EXERCISE:
Rewrite the records below, swapping each occurrence of "Where should I click to" for "Where do I tap to" and leaving everything else unchanged.

INFORMATION SUPPLIED:

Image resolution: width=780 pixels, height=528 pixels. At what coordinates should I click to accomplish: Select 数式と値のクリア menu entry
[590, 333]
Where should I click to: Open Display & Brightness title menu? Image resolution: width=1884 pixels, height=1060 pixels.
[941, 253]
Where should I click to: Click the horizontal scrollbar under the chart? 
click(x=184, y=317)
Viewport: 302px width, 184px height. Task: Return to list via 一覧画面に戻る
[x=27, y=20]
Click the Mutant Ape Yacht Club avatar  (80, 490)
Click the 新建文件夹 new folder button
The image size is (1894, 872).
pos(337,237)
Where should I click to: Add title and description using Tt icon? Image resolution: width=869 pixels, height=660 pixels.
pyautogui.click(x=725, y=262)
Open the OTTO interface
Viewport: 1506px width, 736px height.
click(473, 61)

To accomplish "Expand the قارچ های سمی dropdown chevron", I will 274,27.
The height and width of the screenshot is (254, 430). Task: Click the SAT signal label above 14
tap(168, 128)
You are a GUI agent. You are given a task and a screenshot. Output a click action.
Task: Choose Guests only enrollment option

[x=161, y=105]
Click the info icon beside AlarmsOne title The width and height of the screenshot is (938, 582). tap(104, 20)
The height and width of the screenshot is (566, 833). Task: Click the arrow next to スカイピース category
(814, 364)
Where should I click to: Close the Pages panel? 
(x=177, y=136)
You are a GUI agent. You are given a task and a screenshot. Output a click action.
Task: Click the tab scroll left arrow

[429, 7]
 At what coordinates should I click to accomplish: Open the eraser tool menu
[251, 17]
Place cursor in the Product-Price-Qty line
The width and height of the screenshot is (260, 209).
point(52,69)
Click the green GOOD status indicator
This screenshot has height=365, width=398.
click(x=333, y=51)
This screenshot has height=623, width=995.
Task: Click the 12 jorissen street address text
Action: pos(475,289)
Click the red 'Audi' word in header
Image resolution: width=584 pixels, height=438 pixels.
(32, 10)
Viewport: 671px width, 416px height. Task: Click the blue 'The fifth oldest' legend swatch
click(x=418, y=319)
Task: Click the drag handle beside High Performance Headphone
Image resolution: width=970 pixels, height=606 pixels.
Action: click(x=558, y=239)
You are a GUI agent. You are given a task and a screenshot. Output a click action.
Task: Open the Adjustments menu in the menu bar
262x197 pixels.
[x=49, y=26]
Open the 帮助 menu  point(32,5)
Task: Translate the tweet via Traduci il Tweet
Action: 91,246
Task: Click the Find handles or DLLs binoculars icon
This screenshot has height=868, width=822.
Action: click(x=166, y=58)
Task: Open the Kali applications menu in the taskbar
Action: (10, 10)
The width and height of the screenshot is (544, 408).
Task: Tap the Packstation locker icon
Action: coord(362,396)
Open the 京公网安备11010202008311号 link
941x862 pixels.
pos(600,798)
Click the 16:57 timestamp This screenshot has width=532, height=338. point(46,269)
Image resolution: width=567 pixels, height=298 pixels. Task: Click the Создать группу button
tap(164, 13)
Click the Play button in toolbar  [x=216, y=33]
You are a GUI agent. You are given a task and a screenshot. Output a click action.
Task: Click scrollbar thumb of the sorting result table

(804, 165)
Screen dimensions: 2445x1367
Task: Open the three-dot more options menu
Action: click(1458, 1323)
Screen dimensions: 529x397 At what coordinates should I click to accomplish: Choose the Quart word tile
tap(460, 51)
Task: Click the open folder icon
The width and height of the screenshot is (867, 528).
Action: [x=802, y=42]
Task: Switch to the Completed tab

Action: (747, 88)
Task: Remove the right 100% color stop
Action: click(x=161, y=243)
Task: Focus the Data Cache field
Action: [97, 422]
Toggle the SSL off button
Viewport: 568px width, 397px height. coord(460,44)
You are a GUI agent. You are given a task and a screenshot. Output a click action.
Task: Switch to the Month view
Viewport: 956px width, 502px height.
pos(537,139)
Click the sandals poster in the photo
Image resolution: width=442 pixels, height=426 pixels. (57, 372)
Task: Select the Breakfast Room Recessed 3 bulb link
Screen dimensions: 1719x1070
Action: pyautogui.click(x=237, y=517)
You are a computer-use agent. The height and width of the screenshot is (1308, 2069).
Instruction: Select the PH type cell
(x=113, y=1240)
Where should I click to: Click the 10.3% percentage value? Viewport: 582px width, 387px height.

EXERCISE RESPONSE:
Image resolution: width=780 pixels, height=528 pixels. At what coordinates should I click to accomplish: Select 数式と値のクリア menu entry
[590, 333]
Where do I tap to: Open Display & Brightness title menu? Image resolution: width=1884 pixels, height=1060 pixels.
[941, 253]
Where do I tap to: Click the horizontal scrollbar under the chart? 
click(x=184, y=317)
Viewport: 302px width, 184px height. Task: Return to list via 一覧画面に戻る
[x=27, y=20]
Click the Mutant Ape Yacht Club avatar  (80, 490)
Click the 新建文件夹 new folder button
The image size is (1894, 872).
pos(337,237)
Where do I tap to: Add title and description using Tt icon? Image resolution: width=869 pixels, height=660 pixels.
pyautogui.click(x=725, y=262)
Open the OTTO interface
Viewport: 1506px width, 736px height.
click(473, 61)

To accomplish "Expand the قارچ های سمی dropdown chevron", I will 274,27.
The height and width of the screenshot is (254, 430). Task: Click the SAT signal label above 14
tap(168, 128)
You are a GUI agent. You are given a task and a screenshot. Output a click action.
Task: Choose Guests only enrollment option

[x=161, y=105]
Click the info icon beside AlarmsOne title The width and height of the screenshot is (938, 582). tap(104, 20)
The height and width of the screenshot is (566, 833). Task: Click the arrow next to スカイピース category
(814, 364)
Where do I tap to: Close the Pages panel? 
(x=177, y=136)
You are a GUI agent. You are given a task and a screenshot. Output a click action.
Task: Click the tab scroll left arrow

[429, 7]
 At what coordinates should I click to accomplish: Open the eraser tool menu
[251, 17]
Place cursor in the Product-Price-Qty line
The width and height of the screenshot is (260, 209).
point(52,69)
Click the green GOOD status indicator
This screenshot has height=365, width=398.
click(x=333, y=51)
This screenshot has height=623, width=995.
Task: Click the 12 jorissen street address text
Action: pos(475,289)
Click the red 'Audi' word in header
Image resolution: width=584 pixels, height=438 pixels.
(32, 10)
Viewport: 671px width, 416px height. Task: Click the blue 'The fifth oldest' legend swatch
click(x=418, y=319)
Task: Click the drag handle beside High Performance Headphone
Image resolution: width=970 pixels, height=606 pixels.
Action: click(x=558, y=239)
You are a GUI agent. You are given a task and a screenshot. Output a click action.
Task: Open the Adjustments menu in the menu bar
262x197 pixels.
[x=49, y=26]
Open the 帮助 menu  point(32,5)
Task: Translate the tweet via Traduci il Tweet
Action: 91,246
Task: Click the Find handles or DLLs binoculars icon
This screenshot has height=868, width=822.
Action: click(x=166, y=58)
Task: Open the Kali applications menu in the taskbar
Action: (10, 10)
The width and height of the screenshot is (544, 408).
Task: Tap the Packstation locker icon
Action: coord(362,396)
Open the 京公网安备11010202008311号 link
941x862 pixels.
pos(600,798)
Click the 16:57 timestamp This screenshot has width=532, height=338. point(46,269)
Image resolution: width=567 pixels, height=298 pixels. Task: Click the Создать группу button
tap(164, 13)
Click the Play button in toolbar  [x=216, y=33]
You are a GUI agent. You are given a task and a screenshot. Output a click action.
Task: Click scrollbar thumb of the sorting result table

(804, 165)
Screen dimensions: 2445x1367
Task: Open the three-dot more options menu
Action: click(1458, 1323)
Screen dimensions: 529x397 At what coordinates should I click to accomplish: Choose the Quart word tile
tap(460, 51)
Task: Click the open folder icon
The width and height of the screenshot is (867, 528).
Action: [x=802, y=42]
Task: Switch to the Completed tab

Action: (747, 88)
Task: Remove the right 100% color stop
Action: click(x=161, y=243)
Task: Focus the Data Cache field
Action: [97, 422]
Toggle the SSL off button
Viewport: 568px width, 397px height. coord(460,44)
You are a GUI agent. You are given a task and a screenshot. Output a click action.
Task: Switch to the Month view
Viewport: 956px width, 502px height.
pos(537,139)
Click the sandals poster in the photo
Image resolution: width=442 pixels, height=426 pixels. (57, 372)
Task: Select the Breakfast Room Recessed 3 bulb link
Screen dimensions: 1719x1070
Action: pyautogui.click(x=237, y=517)
You are a computer-use agent. The height and width of the screenshot is (1308, 2069).
Instruction: Select the PH type cell
(x=113, y=1240)
Where do I tap to: Click the 10.3% percentage value? Viewport: 582px width, 387px height.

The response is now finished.